READING PASSAGE:
This story is fictional, but the premise isn't. Sometimes hostages develop a bond with their captors that can feel like genuine affection. It's called Stockholm Syndrome. The prisoner thinks they're in love, but as outsiders, we see their delusion.

It's a truth we feel in our bones... that choice and love are inextricable. Even without being taught, we understand real love requires free will.

I grew up attending Sunday school and had read the commandments many times without ever questioning them. Until one day, as I re-read them, they seemed less straightforward than usual.

Jesus said the first and greatest commandment in the Bible is to love God with everything you are and everything you have.1

Wait. What?

I'm commanded by God to love... God?

We know free will is necessary to love, but wouldn't a command override will? If choice is inextricable from love, is it even possible to follow a God who requires you to love him? How can we truly love God back if he tells us we have to?

Isn't commanded love an oxymoron?

It turns out yes, but not in this case. As with nearly everything in the Bible, context is key.

First, a backstory. God's chosen people group throughout the Old Testament2 is called Israel. God repeatedly promises the forefathers of Israel that they will be a great nation and he will bless the world through their descendants. At first, they grow and flourish but eventually become enslaved to the Egyptians. Luckily, God hears their cries of oppression and frees them from slavery. He parts the Red Sea, delivers them out of Egypt, and brings them into the wilderness.3

Now in the wilderness, the Israelites are a newly freed people who have been slaves for so long that they don't know how to be human anymore. God teaches them who they were always supposed to be before they were dehumanized by slavery.

Enter the ten commandments.

Through these laws, God shows his people how to thrive in relationship with himself and each other--his grand design for humanity. These laws were less about control and more about God showing his people how they should live their lives in order to flourish. Moreover, if followed, the laws were supposed to purify the people so they could dwell with a perfect God.

But there was a problem that kept arising. The people couldn't uphold the law. They kept messing up, falling short, and sinning. This was a problem because God desperately wanted to be with his people, but his unchanging moral character was perfect. This perfect God would do anything to reach people except lower his moral standards.

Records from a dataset
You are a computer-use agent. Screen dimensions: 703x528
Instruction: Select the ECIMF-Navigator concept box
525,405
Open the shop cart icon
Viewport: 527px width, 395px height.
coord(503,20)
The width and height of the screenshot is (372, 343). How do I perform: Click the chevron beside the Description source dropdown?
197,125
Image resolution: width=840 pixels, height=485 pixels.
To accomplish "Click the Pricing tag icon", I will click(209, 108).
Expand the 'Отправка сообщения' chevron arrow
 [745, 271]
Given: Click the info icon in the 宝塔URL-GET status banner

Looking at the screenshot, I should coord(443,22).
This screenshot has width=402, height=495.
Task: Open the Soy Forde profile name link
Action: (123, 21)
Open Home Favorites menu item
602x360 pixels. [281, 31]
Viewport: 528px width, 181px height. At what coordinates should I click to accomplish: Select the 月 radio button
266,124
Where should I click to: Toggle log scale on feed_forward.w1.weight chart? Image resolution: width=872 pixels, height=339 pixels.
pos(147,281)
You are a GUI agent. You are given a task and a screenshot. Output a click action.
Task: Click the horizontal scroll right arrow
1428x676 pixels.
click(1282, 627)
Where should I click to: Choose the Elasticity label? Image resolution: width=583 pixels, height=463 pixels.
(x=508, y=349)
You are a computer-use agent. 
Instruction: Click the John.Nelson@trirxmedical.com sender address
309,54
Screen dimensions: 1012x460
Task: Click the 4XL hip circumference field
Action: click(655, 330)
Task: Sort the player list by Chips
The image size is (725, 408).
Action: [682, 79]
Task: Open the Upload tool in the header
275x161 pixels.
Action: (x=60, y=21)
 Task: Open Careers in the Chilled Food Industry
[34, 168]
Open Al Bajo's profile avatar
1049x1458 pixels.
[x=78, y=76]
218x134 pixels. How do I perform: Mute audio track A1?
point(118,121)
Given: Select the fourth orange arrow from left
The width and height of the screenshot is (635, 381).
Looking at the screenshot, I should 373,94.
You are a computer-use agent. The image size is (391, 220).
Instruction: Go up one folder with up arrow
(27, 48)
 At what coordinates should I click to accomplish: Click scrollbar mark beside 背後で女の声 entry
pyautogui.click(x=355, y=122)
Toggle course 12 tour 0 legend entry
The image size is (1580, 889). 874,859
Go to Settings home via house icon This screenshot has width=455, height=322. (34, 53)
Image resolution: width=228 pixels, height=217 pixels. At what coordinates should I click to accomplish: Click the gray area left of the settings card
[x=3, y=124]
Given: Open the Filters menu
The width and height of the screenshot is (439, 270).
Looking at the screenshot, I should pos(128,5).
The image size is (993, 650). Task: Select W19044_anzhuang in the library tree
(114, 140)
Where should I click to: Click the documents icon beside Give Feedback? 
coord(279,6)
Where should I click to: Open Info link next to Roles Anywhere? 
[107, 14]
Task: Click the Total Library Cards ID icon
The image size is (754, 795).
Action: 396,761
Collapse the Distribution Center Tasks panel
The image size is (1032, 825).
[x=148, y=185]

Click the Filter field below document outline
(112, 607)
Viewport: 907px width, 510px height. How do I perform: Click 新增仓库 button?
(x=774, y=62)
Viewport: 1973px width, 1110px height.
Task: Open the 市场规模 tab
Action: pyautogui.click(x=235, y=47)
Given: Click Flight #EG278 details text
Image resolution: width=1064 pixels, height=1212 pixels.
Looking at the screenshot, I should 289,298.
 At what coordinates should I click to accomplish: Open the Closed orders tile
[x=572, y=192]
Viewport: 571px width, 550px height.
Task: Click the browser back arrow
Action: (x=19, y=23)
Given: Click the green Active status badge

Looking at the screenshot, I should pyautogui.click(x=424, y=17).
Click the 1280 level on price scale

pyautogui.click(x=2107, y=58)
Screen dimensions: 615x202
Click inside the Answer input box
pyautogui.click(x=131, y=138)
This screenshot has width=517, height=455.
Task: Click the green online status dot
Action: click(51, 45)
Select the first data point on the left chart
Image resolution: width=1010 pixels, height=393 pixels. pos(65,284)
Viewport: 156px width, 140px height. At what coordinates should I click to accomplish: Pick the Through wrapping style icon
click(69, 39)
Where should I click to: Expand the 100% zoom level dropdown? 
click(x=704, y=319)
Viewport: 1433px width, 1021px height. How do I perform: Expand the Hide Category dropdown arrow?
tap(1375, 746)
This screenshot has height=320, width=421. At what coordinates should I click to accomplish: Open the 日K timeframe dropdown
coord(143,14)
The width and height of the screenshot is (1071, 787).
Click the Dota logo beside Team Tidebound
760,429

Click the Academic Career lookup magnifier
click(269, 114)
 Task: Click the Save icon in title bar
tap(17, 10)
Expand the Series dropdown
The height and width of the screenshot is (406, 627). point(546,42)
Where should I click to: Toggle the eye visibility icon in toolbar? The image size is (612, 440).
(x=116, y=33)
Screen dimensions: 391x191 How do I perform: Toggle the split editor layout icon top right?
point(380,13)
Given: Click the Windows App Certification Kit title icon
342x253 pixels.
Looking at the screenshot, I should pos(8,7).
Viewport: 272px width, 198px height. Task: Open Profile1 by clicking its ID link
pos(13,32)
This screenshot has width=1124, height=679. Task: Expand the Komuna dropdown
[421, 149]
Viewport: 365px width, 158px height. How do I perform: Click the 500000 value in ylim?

TASK SET:
- a) In the essay on commanded love, what is the one thing the perfect God would not do to reach people?
- b) Carry the essay on commanded love forward, starting after its final sentence.
The entries play no part in this work.

ANSWERS TO THE PROBLEMS:
- a) He would not lower his moral standards.

- b)
In response to sin, God tells the Israelites to offer animal or grain sacrifices if they broke the law. The animal's blood would atone for their iniquity and put them in right standing with God again, so they could return to his presence.

Now that we have a backstory about Israel, let's return to the question of forced love. Specifically, let's look at the first of the original ten commandments: you shall have no other gods but me.4

When God gives the commandments to the Israelites, it's in the context of a covenant. God is renewing his promise to make Israel a great nation.

In modern terms, a covenant is like a contract. God is making a promise, but he's requiring something in return. The commandments are like the terms of the contract. If the people abide by the terms, he will bless them.

You shall love me alone  was not a public service announcement to the whole world to obey God "or else." It was a specific command directed at a specific group of people at a specific point in time. When God declares the law, he is not talking to the whole world. He is talking to a particular tribe of people called Israel.

But we can't view this as any regular contract. Remember, God is love, and what is the most love-filled contract two people can enter into? Marriage.

What do we call the terms of a marriage contract? Vows.

Mount Sinai, where the commandments are given, is less of a conference room and more of an altar. This is less of a business deal and more of a wedding.

The imagery that the scripture writers use here is astounding. The creator of the universe doesn’t want obsequious subordinates to boss around, he wants autonomous partners to do life with.

When God commands Israel to worship no other gods, he is not a dictator saying to his subjects, “Love me or I will kill you.” He is a bridegroom saying to his bride, “Don't cheat on me.” If this relationship is going to work, you must be devoted to me and me alone.

Later on in the New Testament, what is the repeated metaphor Jesus uses to illustrate his relationship with his people?

Bride and groom. He is the bridegroom. His people are the bride.5

At a wedding, a groom doesn't even need to say to his bride, "promise me you won't have an affair." It's a given that he desires all his bride’s love and devotion, yet God spells it out. He doesn't want to share his peoples' love.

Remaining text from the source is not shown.